We can see it in the reviews of this tedious trawl through the lives of some key heretics. “Fully explaining the authorship controversy isn’t a job for a Shakespearean scholar: it’s a job for a pathologist”, writes Michael Dobson in the Financial Times. Dissension on the authorship is a ‘150-year record of snobbery, fantasy and paranoia’, according to Boyd Tonkin in The Independent. He ends: “‘Oh, that way madness lies’, as King Lear fears. Shapiro shows us how, and why, to shun it”. In The Observer Robert McCrum mocks the ‘fantasies’ of ‘refuseniks’ who have ‘gone over to the dark side’ and live in a ‘delusional world’.

Actually, McCrum seems unable to leave the subject alone, having referred to it in The Observer on numerous occasions.

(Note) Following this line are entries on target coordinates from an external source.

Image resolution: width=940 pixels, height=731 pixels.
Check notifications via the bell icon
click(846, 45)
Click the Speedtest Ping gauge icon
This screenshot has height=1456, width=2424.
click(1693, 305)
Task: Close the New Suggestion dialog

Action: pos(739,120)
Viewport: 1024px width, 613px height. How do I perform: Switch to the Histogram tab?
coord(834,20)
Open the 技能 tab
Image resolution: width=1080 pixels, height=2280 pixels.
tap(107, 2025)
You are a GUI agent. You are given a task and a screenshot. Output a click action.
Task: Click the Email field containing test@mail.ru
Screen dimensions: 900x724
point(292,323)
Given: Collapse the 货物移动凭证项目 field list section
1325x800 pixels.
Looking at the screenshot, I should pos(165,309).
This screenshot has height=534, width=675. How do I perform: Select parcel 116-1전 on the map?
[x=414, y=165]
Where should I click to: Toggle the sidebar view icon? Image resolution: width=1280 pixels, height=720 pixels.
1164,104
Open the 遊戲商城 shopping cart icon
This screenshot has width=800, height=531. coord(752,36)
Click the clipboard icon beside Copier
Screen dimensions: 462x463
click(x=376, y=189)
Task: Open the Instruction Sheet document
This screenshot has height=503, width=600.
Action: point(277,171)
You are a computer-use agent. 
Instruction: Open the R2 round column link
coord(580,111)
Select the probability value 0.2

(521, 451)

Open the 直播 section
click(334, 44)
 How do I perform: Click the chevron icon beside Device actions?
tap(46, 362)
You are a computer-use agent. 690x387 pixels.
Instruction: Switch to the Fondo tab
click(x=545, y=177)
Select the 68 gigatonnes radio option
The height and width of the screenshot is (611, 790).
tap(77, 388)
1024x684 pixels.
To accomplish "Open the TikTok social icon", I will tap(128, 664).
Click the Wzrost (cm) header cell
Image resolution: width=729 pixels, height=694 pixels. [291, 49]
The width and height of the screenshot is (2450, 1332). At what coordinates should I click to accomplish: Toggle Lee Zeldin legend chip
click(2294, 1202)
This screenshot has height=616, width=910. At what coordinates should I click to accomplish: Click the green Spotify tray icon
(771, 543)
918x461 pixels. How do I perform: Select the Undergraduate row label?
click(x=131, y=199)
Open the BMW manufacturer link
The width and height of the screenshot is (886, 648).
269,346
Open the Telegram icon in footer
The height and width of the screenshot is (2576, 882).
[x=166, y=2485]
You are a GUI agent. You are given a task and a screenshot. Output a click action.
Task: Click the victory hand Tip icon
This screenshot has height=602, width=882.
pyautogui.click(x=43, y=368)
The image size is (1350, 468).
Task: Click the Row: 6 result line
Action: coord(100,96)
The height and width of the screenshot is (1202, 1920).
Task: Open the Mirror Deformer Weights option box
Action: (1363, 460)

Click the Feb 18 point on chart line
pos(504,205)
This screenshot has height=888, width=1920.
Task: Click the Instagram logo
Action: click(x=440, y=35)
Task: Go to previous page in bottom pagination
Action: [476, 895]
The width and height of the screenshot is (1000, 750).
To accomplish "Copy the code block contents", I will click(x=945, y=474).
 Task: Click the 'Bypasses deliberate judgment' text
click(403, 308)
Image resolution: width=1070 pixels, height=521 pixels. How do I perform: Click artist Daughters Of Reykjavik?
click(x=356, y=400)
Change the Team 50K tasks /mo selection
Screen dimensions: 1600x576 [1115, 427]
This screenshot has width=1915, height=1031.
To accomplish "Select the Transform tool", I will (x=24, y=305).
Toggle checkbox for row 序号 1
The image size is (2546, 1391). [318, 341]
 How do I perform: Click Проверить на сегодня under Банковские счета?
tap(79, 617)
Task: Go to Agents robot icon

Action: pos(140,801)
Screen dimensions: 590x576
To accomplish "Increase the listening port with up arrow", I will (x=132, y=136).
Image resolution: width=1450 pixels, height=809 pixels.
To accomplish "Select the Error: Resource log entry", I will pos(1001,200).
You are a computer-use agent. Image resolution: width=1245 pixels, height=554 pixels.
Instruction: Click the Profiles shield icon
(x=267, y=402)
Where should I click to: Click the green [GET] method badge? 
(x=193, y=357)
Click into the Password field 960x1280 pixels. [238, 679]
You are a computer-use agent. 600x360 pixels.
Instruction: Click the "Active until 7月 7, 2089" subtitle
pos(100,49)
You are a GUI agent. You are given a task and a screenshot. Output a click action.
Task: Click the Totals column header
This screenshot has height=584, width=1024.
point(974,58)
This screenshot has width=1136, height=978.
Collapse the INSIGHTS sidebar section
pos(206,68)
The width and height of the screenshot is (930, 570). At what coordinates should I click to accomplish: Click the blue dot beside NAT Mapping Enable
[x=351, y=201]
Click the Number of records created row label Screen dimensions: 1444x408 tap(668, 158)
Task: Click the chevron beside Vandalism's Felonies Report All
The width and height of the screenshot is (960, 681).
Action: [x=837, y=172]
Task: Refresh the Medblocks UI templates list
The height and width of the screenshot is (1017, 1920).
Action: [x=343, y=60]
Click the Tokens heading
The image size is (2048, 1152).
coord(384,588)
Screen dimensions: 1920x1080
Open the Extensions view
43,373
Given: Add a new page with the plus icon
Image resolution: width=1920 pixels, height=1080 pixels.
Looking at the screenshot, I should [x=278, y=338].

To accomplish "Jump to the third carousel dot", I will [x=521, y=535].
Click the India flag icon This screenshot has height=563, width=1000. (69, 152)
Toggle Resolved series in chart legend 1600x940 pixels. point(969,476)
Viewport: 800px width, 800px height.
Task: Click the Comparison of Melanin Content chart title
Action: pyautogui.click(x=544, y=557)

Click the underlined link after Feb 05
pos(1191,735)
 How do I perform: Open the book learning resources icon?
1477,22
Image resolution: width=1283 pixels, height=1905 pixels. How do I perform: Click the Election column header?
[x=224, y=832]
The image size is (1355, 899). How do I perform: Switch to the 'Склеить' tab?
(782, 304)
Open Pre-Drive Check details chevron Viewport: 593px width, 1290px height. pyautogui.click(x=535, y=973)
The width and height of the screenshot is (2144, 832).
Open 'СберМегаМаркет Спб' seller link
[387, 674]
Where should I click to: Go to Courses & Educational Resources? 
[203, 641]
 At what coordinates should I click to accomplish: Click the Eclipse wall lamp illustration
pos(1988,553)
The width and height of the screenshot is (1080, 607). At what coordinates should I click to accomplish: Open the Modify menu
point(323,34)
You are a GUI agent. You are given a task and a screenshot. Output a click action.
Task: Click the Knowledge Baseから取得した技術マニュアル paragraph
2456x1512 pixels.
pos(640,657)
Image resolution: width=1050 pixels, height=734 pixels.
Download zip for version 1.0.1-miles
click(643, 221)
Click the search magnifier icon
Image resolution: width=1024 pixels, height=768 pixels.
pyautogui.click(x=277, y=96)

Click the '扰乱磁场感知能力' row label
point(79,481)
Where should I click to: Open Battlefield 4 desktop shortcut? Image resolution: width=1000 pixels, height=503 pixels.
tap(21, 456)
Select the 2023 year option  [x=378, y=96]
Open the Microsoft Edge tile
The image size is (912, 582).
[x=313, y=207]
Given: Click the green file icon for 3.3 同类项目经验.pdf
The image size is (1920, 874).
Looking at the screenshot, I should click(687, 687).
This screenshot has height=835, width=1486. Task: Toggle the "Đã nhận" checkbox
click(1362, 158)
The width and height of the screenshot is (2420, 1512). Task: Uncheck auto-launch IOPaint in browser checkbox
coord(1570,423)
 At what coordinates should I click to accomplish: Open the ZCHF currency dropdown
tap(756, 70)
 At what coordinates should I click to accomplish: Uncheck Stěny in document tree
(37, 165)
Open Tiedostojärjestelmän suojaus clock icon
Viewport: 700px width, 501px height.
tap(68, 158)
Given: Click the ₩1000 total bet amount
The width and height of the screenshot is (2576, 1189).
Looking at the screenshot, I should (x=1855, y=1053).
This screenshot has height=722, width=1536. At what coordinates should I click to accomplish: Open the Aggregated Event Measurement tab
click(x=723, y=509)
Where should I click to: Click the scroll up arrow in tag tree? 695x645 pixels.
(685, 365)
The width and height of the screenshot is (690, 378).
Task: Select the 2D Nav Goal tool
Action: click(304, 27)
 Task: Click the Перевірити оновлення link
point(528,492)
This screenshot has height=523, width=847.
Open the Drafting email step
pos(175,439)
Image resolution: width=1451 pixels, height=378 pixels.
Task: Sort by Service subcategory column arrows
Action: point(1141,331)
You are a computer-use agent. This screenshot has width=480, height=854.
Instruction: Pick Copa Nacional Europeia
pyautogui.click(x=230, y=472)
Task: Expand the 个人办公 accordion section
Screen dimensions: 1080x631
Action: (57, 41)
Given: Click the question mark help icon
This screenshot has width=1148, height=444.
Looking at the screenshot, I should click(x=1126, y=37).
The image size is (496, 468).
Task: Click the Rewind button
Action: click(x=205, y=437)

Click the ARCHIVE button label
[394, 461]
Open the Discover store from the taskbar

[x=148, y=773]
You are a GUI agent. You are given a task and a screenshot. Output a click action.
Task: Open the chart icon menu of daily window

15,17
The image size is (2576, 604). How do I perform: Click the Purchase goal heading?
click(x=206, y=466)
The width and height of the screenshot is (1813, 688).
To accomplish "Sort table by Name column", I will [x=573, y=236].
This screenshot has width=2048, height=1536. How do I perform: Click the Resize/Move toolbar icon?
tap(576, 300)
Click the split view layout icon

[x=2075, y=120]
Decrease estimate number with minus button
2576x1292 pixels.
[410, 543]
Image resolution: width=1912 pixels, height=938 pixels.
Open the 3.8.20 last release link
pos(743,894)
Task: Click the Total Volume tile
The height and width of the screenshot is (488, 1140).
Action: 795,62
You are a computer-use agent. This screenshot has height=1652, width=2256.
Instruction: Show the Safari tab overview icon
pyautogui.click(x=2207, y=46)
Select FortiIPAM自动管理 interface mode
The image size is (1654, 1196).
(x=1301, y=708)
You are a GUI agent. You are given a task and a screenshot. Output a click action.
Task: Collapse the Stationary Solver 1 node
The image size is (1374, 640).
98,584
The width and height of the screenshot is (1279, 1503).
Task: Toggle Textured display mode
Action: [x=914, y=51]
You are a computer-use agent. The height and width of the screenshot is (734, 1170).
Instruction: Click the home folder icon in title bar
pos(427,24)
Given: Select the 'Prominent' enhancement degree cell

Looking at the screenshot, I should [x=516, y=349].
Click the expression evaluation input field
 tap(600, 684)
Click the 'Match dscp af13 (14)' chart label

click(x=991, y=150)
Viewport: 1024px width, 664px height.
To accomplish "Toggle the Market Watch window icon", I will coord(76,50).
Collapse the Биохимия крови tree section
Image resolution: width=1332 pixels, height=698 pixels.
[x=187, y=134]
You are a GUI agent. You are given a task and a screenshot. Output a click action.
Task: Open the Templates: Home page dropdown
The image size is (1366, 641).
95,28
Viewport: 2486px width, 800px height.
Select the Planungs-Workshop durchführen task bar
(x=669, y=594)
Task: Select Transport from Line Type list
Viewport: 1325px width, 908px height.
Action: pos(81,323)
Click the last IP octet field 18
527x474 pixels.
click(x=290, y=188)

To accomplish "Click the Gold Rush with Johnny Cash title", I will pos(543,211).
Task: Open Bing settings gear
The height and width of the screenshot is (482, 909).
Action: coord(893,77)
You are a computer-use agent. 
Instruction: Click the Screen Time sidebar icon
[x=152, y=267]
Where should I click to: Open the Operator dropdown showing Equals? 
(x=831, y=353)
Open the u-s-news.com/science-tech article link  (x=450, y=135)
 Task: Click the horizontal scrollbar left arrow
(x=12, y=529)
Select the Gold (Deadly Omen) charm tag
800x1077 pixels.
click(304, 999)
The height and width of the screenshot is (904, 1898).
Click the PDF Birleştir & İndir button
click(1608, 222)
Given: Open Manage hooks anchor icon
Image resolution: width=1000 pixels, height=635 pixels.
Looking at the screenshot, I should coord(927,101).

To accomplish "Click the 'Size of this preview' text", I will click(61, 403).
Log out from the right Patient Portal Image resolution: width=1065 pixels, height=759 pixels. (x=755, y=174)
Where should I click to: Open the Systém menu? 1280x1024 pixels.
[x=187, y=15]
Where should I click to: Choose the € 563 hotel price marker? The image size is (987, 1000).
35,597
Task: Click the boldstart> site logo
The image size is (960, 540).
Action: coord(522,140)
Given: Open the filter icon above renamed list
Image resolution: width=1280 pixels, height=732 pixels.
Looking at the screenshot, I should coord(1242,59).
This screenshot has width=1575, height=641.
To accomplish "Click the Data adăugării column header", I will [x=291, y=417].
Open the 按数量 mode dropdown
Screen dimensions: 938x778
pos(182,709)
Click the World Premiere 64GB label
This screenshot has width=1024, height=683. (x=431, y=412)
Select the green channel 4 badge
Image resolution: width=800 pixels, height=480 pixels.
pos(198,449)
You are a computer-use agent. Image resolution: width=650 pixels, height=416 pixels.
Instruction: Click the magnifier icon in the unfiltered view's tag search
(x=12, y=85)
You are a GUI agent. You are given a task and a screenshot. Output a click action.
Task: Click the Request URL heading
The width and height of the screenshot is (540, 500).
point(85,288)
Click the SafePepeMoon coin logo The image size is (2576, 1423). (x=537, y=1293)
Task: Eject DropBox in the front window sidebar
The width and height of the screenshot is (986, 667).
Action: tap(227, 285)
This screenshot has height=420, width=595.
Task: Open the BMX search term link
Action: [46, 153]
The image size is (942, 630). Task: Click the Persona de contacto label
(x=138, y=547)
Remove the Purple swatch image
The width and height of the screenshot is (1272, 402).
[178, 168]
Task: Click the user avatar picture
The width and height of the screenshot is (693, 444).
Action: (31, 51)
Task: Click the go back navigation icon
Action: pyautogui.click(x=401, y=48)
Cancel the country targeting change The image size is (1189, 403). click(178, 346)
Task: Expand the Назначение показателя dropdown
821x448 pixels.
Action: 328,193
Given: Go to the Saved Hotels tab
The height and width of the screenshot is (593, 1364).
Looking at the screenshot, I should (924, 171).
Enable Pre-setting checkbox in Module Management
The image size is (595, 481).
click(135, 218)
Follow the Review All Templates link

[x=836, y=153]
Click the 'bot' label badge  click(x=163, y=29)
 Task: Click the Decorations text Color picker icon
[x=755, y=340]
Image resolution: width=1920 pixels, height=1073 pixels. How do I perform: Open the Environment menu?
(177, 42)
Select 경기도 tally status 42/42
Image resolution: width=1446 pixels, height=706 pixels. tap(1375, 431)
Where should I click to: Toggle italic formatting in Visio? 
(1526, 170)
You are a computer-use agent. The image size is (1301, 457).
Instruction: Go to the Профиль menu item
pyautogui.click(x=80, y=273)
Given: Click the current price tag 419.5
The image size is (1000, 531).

He doth protest too much, methinks. Perhaps he subconsciously harbours his own doubts but believes that even to hint at them might bring the wrath of scholarly opinion crashing down on him, so he conceals it with sneering contempt.

More importantly, it is difficult to see how the facts of the case can ever be discovered when even to question orthodoxy is to invite such personal abuse. English critics are particularly prone to this smug dismissiveness, whereas Shapiro, to give him his due, is more polite and respectful.

However, the question remains: why do Shakespeareans persistently avoid discussing the issue? I suggest that it is they who are in denial, they who are victims of groupthink and they who have imbibed the myth of the classless Warwickshire genius. In short, it is they and not the heretics who should be sent to the psikhushkas. For the fact is that if the Shakespeare plays and poems had all been written anonymously, nobody in their right mind would have ascribed them to William of Stratford because it would have made no sense whatsoever to marry this man to the verse. Ben Jonson wrote that if we want to discover the real Shakespeare we must look not on his picture but his book. That indeed is what we have done from time immemorial. We study art to discover the artist and in turn we study the artist to discover the art. It has always been and always will be a two-way process.

Let’s take just one area of evidence. Shapiro repeats the common error that nobody doubted Shakespeare wrote Shakespeare for two centuries after his death. The truth is that several contemporaries questioned the authorship. In his 1597 satire Virgidemiae, Joseph Hall suggests that a concealed cynic whom he calls ‘Labeo’ wrote two Shakespeare plays and the two long poems. In The Metamorphosis of Pygmalion’s Image (1598) John Marston agrees but also calls the author ‘Canaidos’ and ‘Mutius’. In the anonymous play The Return from Parnassus, performed by students at Cambridge in 1598-1601, we are told that Shakespeare made himself rich by ‘mouthing words that better wits have framed’. In the anonymous 1605 pamphlet Ratseyes Ghost the writer suggests that Shakespeare, who had bought ‘some place or lordship in the country’, was not the real author of Hamlet. And, strangest of all, in a letter to Francis Bacon, Sir Tobie Matthew attributes Henry IV Pt1 to ‘that excellent author Sir John Falstaff’.

The name ‘Shakespeare’ appeared on the title page of 51 plays including Locrine and The London Prodigal. If James Shapiro doesn’t believe that he wrote all of them, then he too doubts that Shakespeare wrote all of Shakespeare. There can be no dispute that, at least on some occasions, the name was used as a pseudonym or allonym.

Even if it were true that nobody questioned the Shakespeare authorship for 200 years after his death, what would that prove? How long did it take for people to question the flat earth theory or the geocentric notion that the earth was the centre of the universe?